Penari Kesenian Bangilun sekilas mirip dengan penari Kesenian Ndolalak, yang juga mengenakan pakaian dan topi khas. Kesenian Bangilun bisa dibawakan oleh laki-laki maupun perempuan, tetapi lebih menekankan pada syair-syair yang disampaikan. Biasanya, Kesenian Bangilun ditampilkan pada peringatan 1 Muharram atau saat merdi desa.

Di Wonosobo, Kesenian Bangilun sudah jarang ditemui karena tidak ada generasi muda yang meneruskannya. Namun, Desa Tlogomulyo berusaha menghidupkan kembali kesenian yang hampir punah ini.

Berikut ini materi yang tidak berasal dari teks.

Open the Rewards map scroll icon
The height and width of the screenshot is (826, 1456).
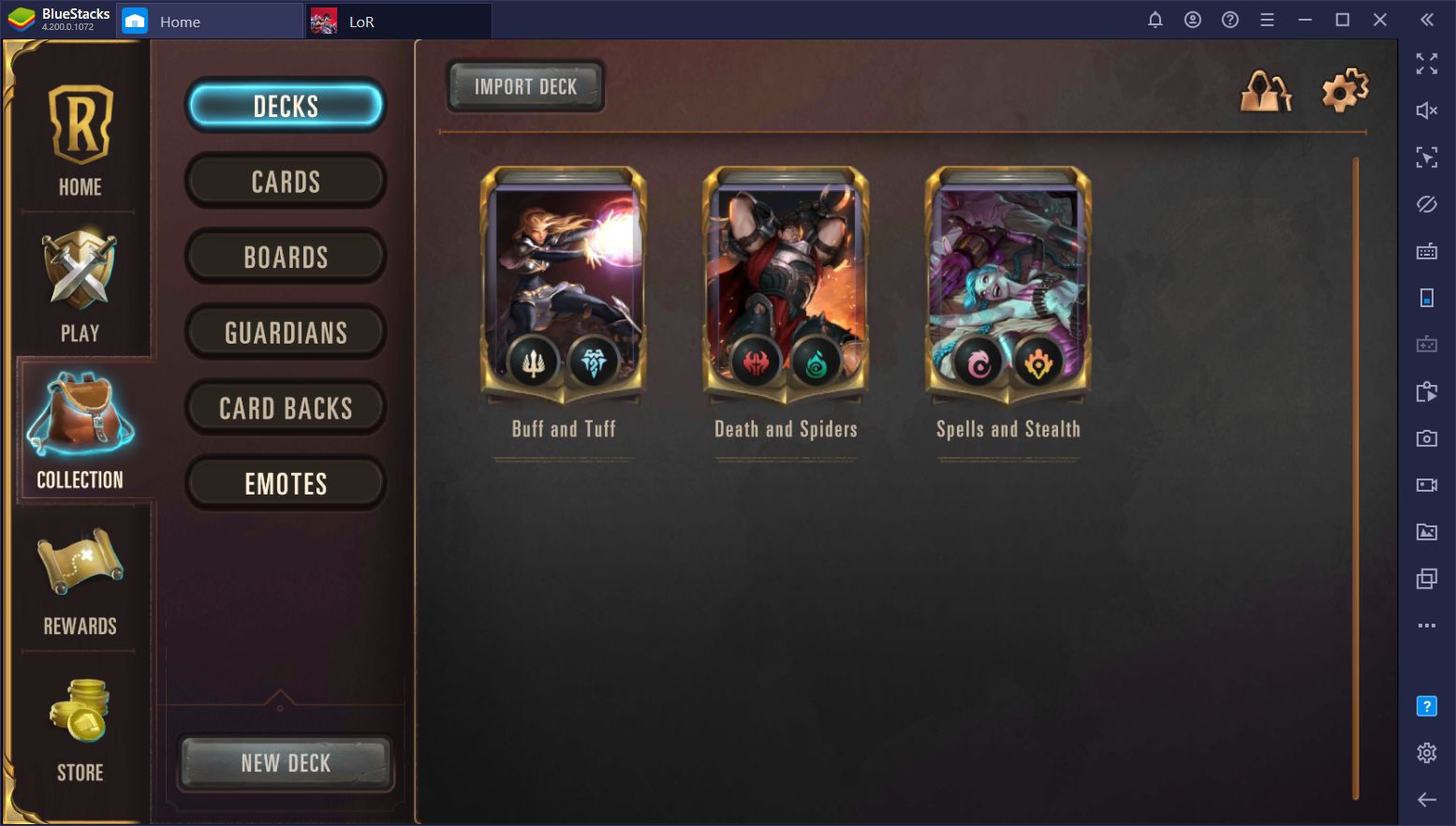click(x=81, y=581)
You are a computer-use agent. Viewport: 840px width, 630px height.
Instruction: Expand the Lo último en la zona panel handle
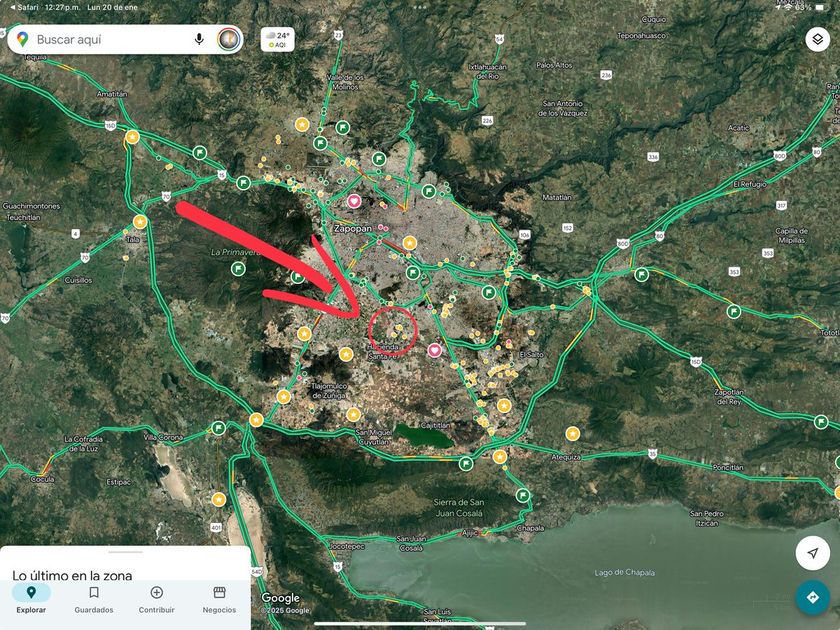point(125,552)
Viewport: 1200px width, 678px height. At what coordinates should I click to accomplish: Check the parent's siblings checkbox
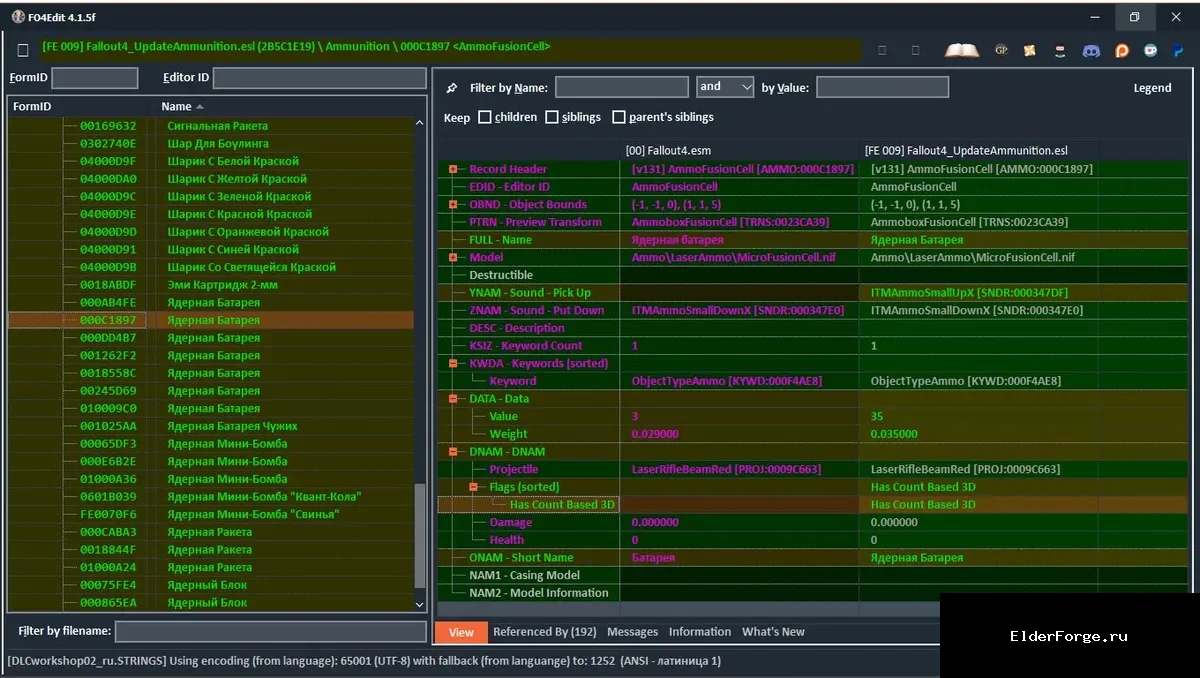tap(619, 117)
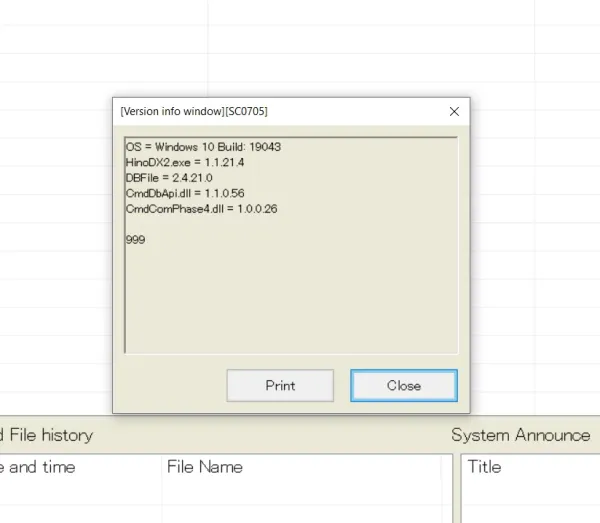Viewport: 600px width, 523px height.
Task: Select the OS Windows 10 Build line
Action: (203, 147)
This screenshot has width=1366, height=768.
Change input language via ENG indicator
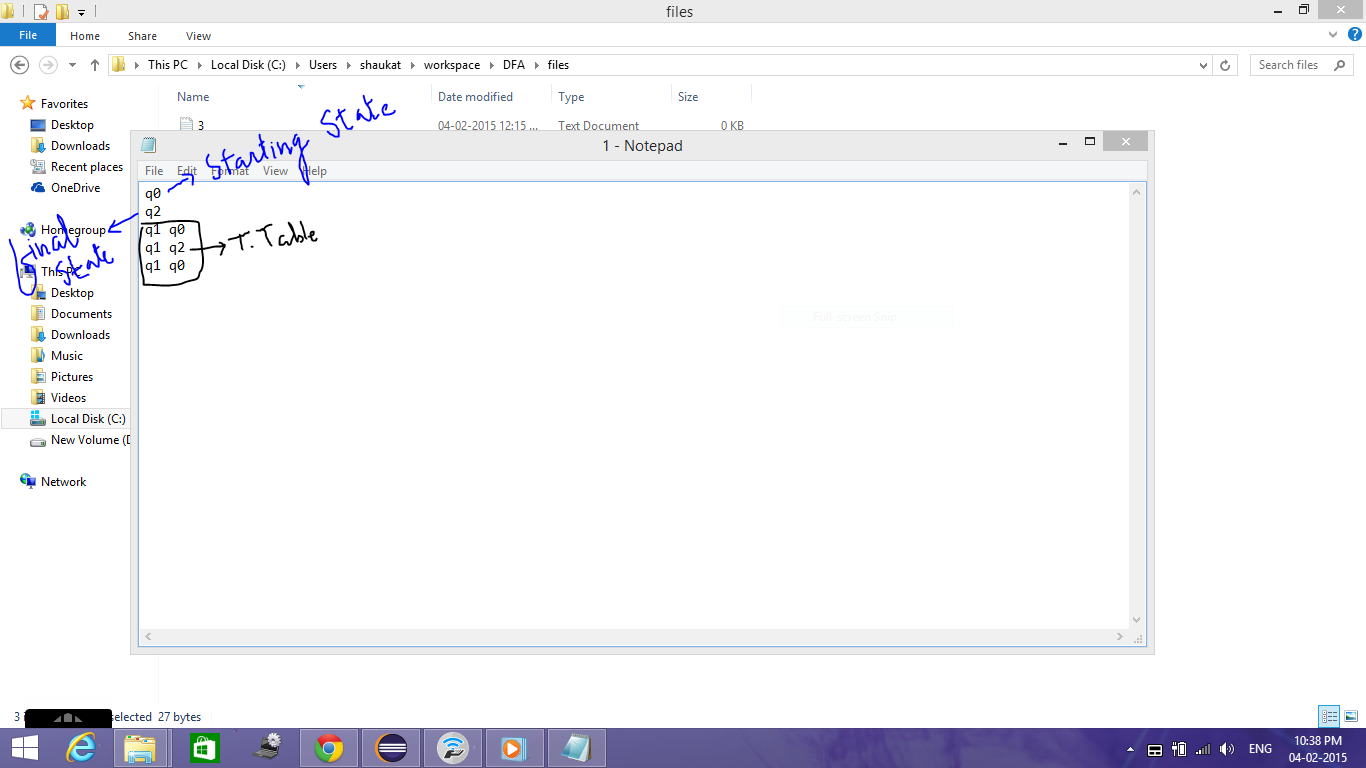point(1259,748)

"Di desa ini hanya ada satu orang yang paham mengenai kesenian ini, itupun umurnya sudah tua. Jadi ibaratnya sebelum obornya mati kita coba hidupkan kembali," ungkapnya.

Kesenian Bangilun mulai diajarkan kepada anak-anak desa melalui sanggar, dan juga dikenalkan di sekolah-sekolah agar generasi muda mengenal kesenian nenek moyangnya.

"Alhamdulillah anak-anak muda sudah mulai melirik. Harapannya ini juga akan menjadi potensi Desa Tlogomulyo yang terus ditonjolkan." pungkasnya.